Berlin. Städte wachsen. Das Klima wandelt sich. Das sind keine neuen Erkenntnisse. So wissen etwa die Wiener, dass immer mehr Menschen in ihre Stadt ziehen. Sie wissen auch, dass sie an manchen Februar-Tagen ohne zu Frieren mit dem T-Shirt im Freien sitzen können. Doch was ist die Lösung gegen volle Städte und Klimawandel?
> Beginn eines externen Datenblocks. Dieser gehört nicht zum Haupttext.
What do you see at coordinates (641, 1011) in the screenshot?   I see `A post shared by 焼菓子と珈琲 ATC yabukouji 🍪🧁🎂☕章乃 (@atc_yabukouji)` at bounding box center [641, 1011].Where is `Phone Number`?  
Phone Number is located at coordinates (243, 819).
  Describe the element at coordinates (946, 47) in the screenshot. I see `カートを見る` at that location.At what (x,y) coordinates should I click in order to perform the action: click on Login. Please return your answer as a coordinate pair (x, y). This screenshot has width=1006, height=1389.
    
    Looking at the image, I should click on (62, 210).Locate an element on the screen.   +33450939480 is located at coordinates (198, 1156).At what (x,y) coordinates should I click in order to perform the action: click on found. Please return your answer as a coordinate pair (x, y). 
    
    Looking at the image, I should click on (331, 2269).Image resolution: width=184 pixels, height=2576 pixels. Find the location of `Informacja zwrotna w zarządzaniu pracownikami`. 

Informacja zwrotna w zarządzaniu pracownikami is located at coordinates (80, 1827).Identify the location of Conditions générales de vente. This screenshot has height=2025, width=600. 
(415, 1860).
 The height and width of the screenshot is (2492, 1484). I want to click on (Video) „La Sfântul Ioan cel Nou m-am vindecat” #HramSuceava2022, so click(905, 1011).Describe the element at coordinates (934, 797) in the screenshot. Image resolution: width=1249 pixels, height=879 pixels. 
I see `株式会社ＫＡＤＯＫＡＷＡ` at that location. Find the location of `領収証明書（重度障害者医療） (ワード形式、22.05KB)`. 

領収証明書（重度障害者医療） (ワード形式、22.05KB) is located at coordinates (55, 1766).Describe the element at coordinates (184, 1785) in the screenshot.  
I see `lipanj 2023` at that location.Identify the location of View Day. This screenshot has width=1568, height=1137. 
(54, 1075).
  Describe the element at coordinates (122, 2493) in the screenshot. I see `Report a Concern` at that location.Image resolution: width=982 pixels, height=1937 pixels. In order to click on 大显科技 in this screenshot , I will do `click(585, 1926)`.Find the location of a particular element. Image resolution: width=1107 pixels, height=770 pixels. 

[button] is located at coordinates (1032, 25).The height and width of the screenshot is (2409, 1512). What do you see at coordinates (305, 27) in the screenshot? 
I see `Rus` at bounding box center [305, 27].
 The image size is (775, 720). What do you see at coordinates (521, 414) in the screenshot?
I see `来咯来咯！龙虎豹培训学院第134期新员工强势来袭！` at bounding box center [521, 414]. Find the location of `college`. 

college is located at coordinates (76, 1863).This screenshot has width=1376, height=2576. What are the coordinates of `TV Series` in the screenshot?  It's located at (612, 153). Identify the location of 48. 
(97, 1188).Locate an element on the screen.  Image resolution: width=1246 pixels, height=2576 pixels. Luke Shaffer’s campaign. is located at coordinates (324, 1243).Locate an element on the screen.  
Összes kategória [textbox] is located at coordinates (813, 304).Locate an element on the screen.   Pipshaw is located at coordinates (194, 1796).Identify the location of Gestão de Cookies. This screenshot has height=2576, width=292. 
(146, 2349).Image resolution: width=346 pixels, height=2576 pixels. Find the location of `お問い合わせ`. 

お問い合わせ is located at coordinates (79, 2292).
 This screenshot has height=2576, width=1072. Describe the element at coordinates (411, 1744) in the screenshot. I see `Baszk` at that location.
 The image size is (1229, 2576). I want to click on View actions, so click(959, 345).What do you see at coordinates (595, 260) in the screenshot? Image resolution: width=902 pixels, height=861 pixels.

Ein weltweiter Indikator für diese Veränderungen ist der steigende Autoverkehr in urbanen Zentren. 109 Stunden verbrachte im vergangenen Jahr ein Wiener Autofahrer im Stau. In Rom, Paris, London waren es mehr als 200 Stunden. Auch die Parkplatzsuche kostet viel Zeit. Insgesamt 560 Millionen Stunden suchen die Deutschen jährlich einen Platz für ihr Gefährt. Neben persönlichem Zeitverlust, steigt dabei auch die Verschmutzung der Umwelt durch die freigesetzten Abgase. Deutschlands Autobauer wollen nun entgegensteuern, der Umwelt zuliebe, heißt es. Bei ihrem jährlichen Treffen in Berlin sind sie sich weitgehend einig: Das selbstfahrende E-Auto soll es richten.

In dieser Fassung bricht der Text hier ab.